5. **Answer the "Are they representative?" question:**
* The data is from 1988! That was a long time ago. People's average sizes, nutrition, and even the demographics of who joins the Army can change a lot over many years. So, foot sizes from 1988 might not be the same as foot sizes for Army women today.
* So, no, these statistics are probably not representative of current Army women.

Alternative answer

Answer:
Range: 1.8 inches
Variance: 0.303 square inches
Standard Deviation: 0.55 inches
The statistics are likely not representative of the current population of all Army women because the data is from 1988, and physical characteristics of a population can change over more than 30 years. Explain
This is a question about **measures of variation** (how spread out the data is). The data is a list of foot lengths in inches for some Army women. We need to find the range, variance, and standard deviation.

The solving step is:

**1. Find the Range:**
The range is the difference between the biggest and smallest numbers in the list.
* First, I looked at all the foot lengths to find the biggest one and the smallest one.
The largest length is 10.4 inches.
The smallest length is 8.6 inches.
* Then, I subtracted the smallest from the biggest:
Range = 10.4 inches - 8.6 inches = 1.8 inches.

**2. Find the Variance:**
Variance tells us how much the numbers are spread out from the average. To find it, we follow these steps:
* **a. Find the Average (Mean):** I added up all the foot lengths and divided by how many there are (11 women).
Sum = 10.4 + 9.3 + 9.1 + 9.3 + 10.0 + 9.4 + 8.6 + 9.8 + 9.9 + 9.1 + 9.1 = 102.0 inches
Average (Mean) = 102.0 / 11 = 9.2727... inches (I'll keep a few decimal places for now to be accurate).
* **b. Find the Difference from the Average:** For each foot length, I subtracted our average (9.2727) from it.
(10.4 - 9.2727), (9.3 - 9.2727), (9.1 - 9.2727), and so on for all 11 numbers.
* **c. Square Each Difference:** I took each of those differences and multiplied it by itself (squared it). This makes all the numbers positive.
* **d. Add Up All the Squared Differences:** I summed up all the squared differences from the previous step.
This sum came out to approximately 3.030165.
* **e. Divide by (Number of Data Points - 1):** Since this is a *sample* of Army women, we divide by one less than the total number of women (11 - 1 = 10).
Variance = 3.030165 / 10 = 0.3030165 square inches.
I rounded this to two decimal places: 0.303 square inches.

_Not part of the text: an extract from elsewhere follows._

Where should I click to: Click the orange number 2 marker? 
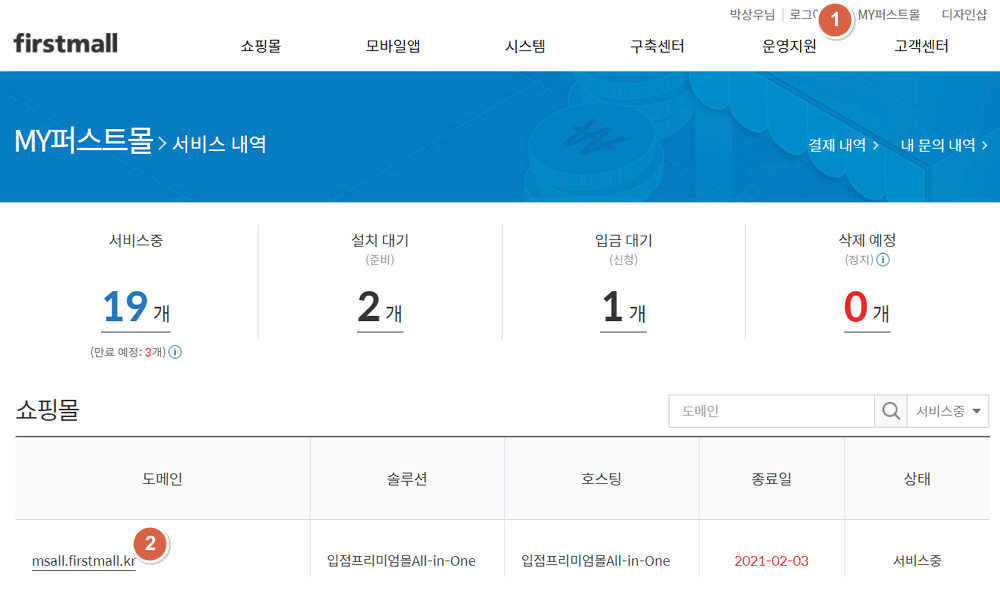tap(150, 544)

**3. Find the Standard Deviation:**
Standard deviation is like the "typical" amount that the numbers are different from the average. It's simply the square root of the variance.
* I took the square root of our variance number:
Standard Deviation = √0.3030165 ≈ 0.550469 inches.
I rounded this to two decimal places: 0.55 inches.

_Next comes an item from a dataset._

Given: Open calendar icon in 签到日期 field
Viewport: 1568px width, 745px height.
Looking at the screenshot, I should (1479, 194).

**4. Answer the Representativeness Question:**
The problem asked if these statistics (from 1988) are good for *current* Army women.
* I thought about how much time has passed. 1988 was a long time ago! Over 30 years.
* People's sizes and shapes can change over many years because of things like better nutrition, different lifestyles, or even changes in how people are recruited into the Army.
* So, it's very likely that the average foot lengths and how spread out they are have changed for Army women today compared to 1988. That's why these statistics are probably not representative of the current population.